* **PROVIDED TEXT**:
These are some of the Space Age Homes that are created by architects, of course (source: msn). This is totally crazy, but it’s kinda cool too!! 🙂 These things always remind me that we’re in a crazy world.. aren’t they?
Visitors to the Hollywood Hills are forgiven if they suspect a flying saucer is hovering above the trees. Alas, the sight is actually the late architect John Lautner’s Chemosphere, a 2,200-square-foot, octagonal house perched atop a 30-foot pole so it can fit on a too-steep slope.
Leonard Malin, an aerospace engineer, built the home in 1960 and lived in it until 1972. In the next 25 years, the house saw a succession of owners, hosted many parties and was run-down by the time German book publisher Benedikt Taschen bought it in 2000 and restored it.
If the house looks familiar, it may be because it’s had numerous appearances on screens big and small, from the ABC-TV program “Outer Limits” in 1964 to the movie version of “Charlie’s Angels” in 2000. Its Space Age cred got a boost a few years after it was constructed when “The Jetsons” aired, filled with round homes supported by poles.
With a shape like a spaceship and a planet in its name, the MercuryHouseOne, designed by Italy-based Architecture and Vision, is as futuristic as livable pods come. The firm describes the solar-powered structure as a “mobile living unit.” It stands on three feet and is accessible via a ramp.
The architects say nature inspired its design: The shape, they say on their website, resembles a raindrop to “optimize the relation between the outer surface of the skin and the inner volume.”
In concept, the pod is a space to relax and enjoy the tranquility of nature. But in case residents desire human distractions, Mercury HouseOne models feature the latest in lighting, audio and video technology for a groovy lounge experience.

* **INFORMATION**:
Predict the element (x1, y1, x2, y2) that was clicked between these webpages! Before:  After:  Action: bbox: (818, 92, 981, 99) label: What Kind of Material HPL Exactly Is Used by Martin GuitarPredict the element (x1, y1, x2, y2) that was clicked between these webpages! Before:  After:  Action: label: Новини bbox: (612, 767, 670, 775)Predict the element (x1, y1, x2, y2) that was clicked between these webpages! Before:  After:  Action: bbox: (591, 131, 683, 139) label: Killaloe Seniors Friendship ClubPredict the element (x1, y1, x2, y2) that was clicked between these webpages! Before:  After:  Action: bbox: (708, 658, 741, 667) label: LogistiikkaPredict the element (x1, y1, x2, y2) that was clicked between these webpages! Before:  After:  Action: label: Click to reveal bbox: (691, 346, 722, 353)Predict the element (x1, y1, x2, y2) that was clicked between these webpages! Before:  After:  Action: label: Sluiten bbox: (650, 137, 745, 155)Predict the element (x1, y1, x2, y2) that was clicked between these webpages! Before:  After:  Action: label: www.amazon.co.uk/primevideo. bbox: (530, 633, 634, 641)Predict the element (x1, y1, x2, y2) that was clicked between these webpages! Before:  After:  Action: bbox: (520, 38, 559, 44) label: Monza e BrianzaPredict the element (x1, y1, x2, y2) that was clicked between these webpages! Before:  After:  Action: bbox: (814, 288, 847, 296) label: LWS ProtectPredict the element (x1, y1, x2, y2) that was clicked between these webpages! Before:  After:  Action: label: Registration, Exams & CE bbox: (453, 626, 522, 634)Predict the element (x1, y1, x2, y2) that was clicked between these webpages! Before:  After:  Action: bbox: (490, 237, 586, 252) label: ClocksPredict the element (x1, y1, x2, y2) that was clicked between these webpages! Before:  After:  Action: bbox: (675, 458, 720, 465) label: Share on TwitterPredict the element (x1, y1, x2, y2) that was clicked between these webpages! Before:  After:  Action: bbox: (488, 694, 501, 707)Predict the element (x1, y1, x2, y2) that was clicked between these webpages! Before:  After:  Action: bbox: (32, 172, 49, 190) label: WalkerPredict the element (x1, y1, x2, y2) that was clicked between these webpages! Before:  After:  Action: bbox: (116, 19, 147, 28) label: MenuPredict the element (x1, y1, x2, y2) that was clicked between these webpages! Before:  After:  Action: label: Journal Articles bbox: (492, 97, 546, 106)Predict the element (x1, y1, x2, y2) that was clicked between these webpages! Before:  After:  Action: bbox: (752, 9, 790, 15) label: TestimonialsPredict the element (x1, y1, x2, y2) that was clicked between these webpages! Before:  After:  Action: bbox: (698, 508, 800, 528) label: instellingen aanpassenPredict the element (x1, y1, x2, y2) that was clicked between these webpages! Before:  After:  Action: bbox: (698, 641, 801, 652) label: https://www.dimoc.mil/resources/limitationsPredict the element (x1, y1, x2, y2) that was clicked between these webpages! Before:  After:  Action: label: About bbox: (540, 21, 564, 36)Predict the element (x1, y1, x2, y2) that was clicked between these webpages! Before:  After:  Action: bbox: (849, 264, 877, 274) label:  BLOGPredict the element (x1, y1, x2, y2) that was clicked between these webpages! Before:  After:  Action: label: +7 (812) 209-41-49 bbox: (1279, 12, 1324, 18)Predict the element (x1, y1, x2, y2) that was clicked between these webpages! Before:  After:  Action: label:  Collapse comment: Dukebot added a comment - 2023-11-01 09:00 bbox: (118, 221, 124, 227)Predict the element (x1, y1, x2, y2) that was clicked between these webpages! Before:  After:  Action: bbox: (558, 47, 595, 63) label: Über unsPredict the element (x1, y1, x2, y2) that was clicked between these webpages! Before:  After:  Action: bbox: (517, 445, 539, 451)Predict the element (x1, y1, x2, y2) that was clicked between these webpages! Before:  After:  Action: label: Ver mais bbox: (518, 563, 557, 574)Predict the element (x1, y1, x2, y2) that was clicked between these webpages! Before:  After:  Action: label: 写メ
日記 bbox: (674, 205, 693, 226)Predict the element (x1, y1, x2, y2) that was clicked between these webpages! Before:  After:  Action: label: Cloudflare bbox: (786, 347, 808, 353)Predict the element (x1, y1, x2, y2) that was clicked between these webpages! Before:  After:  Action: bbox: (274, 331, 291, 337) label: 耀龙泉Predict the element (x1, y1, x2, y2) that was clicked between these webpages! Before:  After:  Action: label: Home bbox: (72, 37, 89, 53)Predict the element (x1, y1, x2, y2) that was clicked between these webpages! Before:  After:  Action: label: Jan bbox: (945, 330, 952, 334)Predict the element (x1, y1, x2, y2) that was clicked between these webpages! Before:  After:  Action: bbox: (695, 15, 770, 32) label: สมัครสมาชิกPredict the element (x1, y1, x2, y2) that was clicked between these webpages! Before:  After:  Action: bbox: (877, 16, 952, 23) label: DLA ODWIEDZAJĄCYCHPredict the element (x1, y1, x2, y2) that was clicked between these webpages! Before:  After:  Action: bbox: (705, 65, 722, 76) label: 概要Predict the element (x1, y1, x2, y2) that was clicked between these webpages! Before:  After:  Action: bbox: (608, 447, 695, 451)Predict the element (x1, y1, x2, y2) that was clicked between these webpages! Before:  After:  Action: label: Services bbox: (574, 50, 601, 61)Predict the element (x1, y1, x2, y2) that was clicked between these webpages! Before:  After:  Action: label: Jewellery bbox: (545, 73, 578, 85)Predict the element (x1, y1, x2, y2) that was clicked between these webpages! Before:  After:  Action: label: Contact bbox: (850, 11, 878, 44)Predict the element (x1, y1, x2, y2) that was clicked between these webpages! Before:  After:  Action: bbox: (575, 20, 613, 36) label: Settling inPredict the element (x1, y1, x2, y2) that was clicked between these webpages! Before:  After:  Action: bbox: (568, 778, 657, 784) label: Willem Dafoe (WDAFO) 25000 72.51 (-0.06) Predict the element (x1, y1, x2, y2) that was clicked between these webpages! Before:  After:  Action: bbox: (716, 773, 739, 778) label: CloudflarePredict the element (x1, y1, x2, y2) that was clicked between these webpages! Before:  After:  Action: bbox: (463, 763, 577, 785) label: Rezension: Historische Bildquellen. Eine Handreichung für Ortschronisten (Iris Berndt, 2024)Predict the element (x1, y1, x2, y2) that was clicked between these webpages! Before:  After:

* **WHAT YOU HAVE TO DO**: Print the passage of the Space Age homes text starting at "With a shape" and ending at "groovy lounge experience.", copying it word for word.

* **EXERCISE SOLUTION**:
With a shape like a spaceship and a planet in its name, the MercuryHouseOne, designed by Italy-based Architecture and Vision, is as futuristic as livable pods come. The firm describes the solar-powered structure as a “mobile living unit.” It stands on three feet and is accessible via a ramp.
The architects say nature inspired its design: The shape, they say on their website, resembles a raindrop to “optimize the relation between the outer surface of the skin and the inner volume.”
In concept, the pod is a space to relax and enjoy the tranquility of nature. But in case residents desire human distractions, Mercury HouseOne models feature the latest in lighting, audio and video technology for a groovy lounge experience.